### [THE TASK]
Render the stretch of the listing from the line containing "The height and width of the screenshot is (540, 999)." through the line containing "point(565,135)" as a Markdown table. Use two columns, Row and Listing line, and omit any blank lines.
— start —
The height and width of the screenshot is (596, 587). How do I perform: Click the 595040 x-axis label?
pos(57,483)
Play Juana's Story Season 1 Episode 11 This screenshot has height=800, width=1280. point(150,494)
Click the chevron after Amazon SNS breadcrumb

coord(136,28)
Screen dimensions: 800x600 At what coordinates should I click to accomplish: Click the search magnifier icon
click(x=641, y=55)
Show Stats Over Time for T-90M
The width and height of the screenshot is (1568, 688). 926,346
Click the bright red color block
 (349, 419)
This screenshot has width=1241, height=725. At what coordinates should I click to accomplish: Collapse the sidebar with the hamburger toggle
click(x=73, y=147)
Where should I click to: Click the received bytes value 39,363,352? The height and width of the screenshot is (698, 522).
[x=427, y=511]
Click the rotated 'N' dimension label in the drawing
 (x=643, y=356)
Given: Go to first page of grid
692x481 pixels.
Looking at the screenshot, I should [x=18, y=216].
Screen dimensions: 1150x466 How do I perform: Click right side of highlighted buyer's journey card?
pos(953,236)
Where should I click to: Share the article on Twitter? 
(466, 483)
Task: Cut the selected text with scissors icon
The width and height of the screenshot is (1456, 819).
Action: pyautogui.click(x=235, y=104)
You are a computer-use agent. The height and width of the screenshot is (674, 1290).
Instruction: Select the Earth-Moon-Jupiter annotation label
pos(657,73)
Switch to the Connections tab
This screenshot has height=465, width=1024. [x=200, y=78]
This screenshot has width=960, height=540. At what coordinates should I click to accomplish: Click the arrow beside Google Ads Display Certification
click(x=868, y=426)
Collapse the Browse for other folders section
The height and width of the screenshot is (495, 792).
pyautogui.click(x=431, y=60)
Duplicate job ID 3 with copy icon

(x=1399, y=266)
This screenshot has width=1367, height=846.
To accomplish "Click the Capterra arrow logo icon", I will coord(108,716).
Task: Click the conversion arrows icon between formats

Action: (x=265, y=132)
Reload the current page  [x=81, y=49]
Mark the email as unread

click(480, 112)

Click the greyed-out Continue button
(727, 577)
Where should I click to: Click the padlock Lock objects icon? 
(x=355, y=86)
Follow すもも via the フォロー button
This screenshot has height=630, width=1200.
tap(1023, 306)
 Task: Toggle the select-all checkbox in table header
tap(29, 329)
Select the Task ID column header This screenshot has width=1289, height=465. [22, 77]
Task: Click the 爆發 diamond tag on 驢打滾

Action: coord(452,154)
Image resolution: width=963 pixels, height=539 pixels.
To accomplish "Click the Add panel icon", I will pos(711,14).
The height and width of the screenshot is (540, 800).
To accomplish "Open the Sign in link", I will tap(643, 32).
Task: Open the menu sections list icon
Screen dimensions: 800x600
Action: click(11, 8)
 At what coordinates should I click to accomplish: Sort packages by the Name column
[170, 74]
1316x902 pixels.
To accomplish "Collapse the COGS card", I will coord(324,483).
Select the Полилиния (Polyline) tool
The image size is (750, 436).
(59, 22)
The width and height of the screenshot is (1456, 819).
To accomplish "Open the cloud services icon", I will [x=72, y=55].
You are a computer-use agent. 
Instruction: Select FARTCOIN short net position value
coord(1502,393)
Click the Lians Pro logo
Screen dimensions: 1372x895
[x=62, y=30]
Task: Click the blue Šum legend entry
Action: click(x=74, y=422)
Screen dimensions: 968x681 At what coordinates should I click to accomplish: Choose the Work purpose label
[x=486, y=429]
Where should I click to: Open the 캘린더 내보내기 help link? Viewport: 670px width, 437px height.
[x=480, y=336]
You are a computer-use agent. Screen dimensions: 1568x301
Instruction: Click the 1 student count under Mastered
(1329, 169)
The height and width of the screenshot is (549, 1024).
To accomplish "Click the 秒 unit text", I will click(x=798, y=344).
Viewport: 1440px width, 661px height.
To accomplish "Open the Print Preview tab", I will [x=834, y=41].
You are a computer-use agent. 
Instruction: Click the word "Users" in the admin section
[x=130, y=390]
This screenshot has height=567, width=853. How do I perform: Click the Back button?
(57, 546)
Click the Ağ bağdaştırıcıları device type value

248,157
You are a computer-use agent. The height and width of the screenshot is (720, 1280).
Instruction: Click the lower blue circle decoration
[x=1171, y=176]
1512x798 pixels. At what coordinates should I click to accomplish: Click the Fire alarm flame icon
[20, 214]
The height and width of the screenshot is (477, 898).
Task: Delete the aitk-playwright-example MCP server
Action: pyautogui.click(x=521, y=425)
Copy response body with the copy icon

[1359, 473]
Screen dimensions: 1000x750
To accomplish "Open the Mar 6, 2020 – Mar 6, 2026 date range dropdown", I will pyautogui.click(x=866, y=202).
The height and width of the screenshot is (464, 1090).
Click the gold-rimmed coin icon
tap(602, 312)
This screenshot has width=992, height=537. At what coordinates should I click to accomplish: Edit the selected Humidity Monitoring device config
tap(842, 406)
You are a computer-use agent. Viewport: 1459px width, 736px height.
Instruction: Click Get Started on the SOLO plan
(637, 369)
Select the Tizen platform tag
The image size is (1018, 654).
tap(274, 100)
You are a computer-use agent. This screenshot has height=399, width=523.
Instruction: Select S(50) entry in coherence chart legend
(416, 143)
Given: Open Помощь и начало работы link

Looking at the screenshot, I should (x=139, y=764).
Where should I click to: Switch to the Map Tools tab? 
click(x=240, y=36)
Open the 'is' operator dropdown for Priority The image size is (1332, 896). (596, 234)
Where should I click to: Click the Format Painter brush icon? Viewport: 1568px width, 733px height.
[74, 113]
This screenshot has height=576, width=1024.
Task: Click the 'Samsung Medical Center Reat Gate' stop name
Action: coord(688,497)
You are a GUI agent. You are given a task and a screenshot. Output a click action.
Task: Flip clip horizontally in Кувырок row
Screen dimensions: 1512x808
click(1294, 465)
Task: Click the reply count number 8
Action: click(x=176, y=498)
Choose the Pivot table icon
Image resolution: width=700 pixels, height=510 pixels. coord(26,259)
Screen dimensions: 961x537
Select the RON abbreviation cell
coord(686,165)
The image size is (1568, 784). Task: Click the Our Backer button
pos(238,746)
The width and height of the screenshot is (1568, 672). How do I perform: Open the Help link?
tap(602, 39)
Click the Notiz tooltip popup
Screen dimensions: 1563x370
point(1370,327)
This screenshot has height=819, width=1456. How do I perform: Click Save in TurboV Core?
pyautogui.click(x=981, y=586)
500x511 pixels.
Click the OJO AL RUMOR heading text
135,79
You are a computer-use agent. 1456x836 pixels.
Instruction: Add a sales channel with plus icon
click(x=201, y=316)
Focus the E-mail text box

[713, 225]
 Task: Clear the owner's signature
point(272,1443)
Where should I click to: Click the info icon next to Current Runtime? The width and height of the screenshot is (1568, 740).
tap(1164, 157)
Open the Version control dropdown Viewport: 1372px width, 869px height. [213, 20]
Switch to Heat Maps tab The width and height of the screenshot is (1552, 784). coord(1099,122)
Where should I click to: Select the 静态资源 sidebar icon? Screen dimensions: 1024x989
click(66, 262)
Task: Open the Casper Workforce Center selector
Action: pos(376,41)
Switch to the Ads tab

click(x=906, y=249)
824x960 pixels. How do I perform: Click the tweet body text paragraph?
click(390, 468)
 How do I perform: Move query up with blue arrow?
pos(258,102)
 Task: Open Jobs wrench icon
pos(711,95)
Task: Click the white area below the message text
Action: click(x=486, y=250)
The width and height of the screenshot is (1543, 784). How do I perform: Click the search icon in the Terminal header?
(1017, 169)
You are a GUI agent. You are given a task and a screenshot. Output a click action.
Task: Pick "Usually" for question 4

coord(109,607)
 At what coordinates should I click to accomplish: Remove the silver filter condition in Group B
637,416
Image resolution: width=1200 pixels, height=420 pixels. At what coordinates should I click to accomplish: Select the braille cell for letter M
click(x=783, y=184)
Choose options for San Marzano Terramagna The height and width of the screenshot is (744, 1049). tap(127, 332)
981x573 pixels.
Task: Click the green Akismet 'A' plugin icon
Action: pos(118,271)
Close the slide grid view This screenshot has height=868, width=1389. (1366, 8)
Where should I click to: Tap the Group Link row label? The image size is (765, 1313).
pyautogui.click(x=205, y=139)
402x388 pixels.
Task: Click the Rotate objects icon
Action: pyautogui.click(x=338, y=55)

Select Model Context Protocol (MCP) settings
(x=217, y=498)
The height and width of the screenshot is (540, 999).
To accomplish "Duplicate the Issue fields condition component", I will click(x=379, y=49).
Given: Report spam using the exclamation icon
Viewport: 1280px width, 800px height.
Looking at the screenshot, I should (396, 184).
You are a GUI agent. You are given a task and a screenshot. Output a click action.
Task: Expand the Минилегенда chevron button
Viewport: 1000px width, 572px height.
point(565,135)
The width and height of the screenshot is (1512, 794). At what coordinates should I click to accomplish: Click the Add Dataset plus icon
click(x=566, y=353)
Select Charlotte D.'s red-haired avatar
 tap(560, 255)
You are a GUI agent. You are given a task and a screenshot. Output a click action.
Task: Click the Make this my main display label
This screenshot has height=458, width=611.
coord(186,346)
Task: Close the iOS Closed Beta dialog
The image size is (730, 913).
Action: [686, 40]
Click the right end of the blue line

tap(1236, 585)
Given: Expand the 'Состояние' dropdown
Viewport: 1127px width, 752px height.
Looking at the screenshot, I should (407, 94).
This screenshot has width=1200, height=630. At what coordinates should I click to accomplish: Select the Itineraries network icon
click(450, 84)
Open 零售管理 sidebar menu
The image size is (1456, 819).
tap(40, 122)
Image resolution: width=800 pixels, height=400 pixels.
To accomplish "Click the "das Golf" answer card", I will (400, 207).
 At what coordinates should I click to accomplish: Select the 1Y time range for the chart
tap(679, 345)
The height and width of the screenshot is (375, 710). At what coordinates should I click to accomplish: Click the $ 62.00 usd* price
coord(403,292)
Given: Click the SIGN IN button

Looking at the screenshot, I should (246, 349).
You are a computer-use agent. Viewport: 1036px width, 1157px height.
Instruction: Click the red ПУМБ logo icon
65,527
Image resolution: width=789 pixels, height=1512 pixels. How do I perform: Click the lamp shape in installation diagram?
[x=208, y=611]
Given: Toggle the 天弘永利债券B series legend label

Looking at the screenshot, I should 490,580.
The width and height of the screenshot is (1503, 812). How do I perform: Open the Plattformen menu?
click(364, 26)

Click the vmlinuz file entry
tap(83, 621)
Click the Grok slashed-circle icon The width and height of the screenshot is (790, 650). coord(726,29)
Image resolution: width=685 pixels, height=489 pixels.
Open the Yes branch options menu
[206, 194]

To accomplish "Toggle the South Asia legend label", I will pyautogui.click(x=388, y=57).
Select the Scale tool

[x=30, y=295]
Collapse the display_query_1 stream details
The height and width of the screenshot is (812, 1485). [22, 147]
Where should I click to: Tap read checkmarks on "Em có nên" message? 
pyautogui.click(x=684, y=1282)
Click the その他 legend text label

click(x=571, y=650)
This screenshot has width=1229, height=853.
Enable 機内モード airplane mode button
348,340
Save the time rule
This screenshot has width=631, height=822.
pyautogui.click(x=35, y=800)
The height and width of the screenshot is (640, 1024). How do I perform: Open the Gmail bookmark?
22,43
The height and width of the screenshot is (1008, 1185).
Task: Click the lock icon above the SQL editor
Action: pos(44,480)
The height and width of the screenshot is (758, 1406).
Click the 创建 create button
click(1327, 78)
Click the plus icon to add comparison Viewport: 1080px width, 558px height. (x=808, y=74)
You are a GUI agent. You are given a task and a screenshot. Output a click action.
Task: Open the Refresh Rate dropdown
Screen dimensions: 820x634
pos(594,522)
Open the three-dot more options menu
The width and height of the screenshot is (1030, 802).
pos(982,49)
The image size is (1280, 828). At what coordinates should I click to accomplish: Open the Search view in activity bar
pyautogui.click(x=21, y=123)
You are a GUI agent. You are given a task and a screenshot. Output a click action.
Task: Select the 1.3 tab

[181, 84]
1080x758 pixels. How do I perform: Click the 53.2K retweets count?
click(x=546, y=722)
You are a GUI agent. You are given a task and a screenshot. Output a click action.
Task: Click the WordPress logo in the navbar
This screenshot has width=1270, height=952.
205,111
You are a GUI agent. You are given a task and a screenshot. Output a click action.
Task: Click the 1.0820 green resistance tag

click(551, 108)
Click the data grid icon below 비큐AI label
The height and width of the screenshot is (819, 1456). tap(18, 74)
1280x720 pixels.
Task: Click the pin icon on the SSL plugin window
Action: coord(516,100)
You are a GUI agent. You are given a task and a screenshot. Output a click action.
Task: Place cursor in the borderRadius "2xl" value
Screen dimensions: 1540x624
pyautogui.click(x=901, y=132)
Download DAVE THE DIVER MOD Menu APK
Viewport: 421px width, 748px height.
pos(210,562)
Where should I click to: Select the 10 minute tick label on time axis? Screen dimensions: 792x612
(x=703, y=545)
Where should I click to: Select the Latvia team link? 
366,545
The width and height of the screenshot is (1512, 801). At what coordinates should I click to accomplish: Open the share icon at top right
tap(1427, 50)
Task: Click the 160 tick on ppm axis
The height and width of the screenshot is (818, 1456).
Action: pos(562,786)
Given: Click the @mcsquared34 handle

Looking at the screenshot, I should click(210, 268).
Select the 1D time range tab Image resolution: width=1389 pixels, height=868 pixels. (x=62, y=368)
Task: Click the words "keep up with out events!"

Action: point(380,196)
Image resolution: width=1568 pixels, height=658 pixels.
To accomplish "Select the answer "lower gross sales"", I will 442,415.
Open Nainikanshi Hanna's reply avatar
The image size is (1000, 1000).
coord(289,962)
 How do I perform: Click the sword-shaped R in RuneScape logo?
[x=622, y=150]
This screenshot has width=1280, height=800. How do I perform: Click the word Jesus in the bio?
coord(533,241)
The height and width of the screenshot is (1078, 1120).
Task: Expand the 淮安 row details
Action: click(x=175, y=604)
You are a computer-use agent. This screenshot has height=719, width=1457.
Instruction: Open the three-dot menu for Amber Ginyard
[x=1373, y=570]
— end —
### [THE RESPONSE]
| Row | Listing line |
|---|---|
| 1 | The height and width of the screenshot is (540, 999). |
| 2 | To accomplish "Duplicate the Issue fields condition component", I will click(x=379, y=49). |
| 3 | Given: Report spam using the exclamation icon |
| 4 | Viewport: 1280px width, 800px height. |
| 5 | Looking at the screenshot, I should (396, 184). |
| 6 | You are a GUI agent. You are given a task and a screenshot. Output a click action. |
| 7 | Task: Expand the Минилегенда chevron button |
| 8 | Viewport: 1000px width, 572px height. |
| 9 | point(565,135) |